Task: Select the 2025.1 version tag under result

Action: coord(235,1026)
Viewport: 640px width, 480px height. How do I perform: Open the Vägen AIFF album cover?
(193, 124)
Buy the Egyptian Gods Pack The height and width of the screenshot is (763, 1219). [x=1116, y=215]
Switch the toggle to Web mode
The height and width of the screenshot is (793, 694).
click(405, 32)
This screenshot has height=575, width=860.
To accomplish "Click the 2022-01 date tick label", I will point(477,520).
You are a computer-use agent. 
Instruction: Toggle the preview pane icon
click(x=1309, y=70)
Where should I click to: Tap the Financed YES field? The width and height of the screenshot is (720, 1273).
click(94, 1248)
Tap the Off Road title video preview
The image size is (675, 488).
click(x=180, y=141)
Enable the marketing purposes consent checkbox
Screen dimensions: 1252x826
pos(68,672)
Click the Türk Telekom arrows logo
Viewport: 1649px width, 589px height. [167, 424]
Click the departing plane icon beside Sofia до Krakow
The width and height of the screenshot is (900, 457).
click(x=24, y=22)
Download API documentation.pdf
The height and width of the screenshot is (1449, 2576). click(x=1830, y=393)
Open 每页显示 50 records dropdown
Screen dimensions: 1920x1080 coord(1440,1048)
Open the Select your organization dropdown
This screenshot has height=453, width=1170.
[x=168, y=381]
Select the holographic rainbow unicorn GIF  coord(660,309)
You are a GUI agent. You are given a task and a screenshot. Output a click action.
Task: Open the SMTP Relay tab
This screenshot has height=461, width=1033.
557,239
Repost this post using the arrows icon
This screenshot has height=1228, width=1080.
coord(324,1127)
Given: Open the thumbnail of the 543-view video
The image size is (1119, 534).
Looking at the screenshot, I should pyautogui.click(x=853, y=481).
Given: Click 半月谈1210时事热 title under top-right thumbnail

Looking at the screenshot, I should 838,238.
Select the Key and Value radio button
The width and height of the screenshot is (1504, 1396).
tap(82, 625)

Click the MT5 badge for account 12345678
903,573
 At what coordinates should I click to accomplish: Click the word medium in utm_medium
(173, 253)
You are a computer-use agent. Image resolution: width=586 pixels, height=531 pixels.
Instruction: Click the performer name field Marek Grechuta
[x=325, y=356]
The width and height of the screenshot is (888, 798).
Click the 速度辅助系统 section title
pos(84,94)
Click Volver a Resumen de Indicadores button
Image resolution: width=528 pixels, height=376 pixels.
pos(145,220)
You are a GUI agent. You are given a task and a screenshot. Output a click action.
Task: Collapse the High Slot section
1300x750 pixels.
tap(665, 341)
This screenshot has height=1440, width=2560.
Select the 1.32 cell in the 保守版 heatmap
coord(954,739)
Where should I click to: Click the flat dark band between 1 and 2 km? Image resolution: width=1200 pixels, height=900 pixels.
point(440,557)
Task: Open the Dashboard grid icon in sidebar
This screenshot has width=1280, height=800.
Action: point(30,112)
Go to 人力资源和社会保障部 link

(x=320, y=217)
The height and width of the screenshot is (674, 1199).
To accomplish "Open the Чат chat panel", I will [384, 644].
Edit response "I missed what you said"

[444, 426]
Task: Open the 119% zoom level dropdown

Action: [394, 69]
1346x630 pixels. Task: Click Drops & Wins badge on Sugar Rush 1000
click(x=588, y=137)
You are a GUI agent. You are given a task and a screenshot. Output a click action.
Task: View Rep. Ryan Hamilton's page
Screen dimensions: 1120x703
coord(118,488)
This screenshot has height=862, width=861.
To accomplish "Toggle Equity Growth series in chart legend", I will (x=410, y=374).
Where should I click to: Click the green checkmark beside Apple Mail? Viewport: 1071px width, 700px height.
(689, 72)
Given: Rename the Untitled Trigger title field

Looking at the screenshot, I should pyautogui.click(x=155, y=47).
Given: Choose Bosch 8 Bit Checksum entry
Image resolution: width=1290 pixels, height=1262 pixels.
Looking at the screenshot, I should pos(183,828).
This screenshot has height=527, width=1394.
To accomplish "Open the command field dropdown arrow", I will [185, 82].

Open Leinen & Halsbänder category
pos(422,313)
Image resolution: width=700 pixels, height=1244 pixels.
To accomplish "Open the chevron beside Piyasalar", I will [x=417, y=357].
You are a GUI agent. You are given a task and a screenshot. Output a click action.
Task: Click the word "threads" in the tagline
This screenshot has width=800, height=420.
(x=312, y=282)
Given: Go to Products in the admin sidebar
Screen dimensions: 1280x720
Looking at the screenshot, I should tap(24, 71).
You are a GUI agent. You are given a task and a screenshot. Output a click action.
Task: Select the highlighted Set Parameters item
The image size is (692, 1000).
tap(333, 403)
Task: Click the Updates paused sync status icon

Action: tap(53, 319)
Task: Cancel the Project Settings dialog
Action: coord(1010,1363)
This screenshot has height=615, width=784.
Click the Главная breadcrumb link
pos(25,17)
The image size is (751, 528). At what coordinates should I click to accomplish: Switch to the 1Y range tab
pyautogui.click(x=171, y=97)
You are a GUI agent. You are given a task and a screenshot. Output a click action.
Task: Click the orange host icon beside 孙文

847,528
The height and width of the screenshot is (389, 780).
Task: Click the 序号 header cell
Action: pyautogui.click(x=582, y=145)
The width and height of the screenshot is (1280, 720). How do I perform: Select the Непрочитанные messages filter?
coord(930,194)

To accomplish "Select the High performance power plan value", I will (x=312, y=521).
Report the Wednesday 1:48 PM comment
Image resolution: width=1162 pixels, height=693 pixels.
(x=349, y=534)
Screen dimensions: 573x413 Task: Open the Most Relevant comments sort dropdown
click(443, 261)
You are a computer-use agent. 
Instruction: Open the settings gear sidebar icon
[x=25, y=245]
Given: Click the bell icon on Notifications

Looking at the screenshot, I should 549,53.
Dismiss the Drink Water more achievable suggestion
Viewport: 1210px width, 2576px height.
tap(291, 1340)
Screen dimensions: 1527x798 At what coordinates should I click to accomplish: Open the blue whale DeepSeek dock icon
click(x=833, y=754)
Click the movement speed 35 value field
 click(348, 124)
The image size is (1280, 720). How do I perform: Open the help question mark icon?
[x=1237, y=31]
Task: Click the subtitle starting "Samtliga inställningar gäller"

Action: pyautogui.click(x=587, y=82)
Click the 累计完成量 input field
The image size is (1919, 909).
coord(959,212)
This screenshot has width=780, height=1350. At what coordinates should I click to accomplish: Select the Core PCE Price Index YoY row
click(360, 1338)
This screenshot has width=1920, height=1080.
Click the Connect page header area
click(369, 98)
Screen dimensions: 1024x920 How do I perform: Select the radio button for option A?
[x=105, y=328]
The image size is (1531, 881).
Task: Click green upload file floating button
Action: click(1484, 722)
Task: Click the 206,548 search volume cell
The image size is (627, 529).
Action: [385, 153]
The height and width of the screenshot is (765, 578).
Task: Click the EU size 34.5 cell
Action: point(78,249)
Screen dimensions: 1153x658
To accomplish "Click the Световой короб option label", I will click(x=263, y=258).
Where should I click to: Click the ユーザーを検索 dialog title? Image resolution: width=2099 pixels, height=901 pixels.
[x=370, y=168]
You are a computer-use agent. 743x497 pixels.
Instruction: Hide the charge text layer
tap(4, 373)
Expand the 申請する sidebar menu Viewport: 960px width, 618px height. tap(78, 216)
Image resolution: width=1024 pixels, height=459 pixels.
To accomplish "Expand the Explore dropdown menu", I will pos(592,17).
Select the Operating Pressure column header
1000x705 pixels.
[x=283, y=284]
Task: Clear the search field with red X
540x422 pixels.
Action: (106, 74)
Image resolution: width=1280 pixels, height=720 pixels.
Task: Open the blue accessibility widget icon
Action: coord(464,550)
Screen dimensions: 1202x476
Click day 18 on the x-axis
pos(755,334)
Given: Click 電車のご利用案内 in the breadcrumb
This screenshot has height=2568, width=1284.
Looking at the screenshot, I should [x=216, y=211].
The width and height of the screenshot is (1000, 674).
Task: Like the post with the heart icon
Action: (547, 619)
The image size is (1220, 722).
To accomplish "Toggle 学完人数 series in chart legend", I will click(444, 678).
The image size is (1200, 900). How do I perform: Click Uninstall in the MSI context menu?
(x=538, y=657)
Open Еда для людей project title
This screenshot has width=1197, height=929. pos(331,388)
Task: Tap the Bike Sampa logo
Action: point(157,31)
..........
* Required work
Repeat, word for word, the lines above between the line holding "Task: Open the SMTP Relay tab" and the line holding "Given: Open the", inclusive; omit everything else.

* Your solution
Task: Open the SMTP Relay tab
This screenshot has height=461, width=1033.
557,239
Repost this post using the arrows icon
This screenshot has height=1228, width=1080.
coord(324,1127)
Given: Open the thumbnail of the 543-view video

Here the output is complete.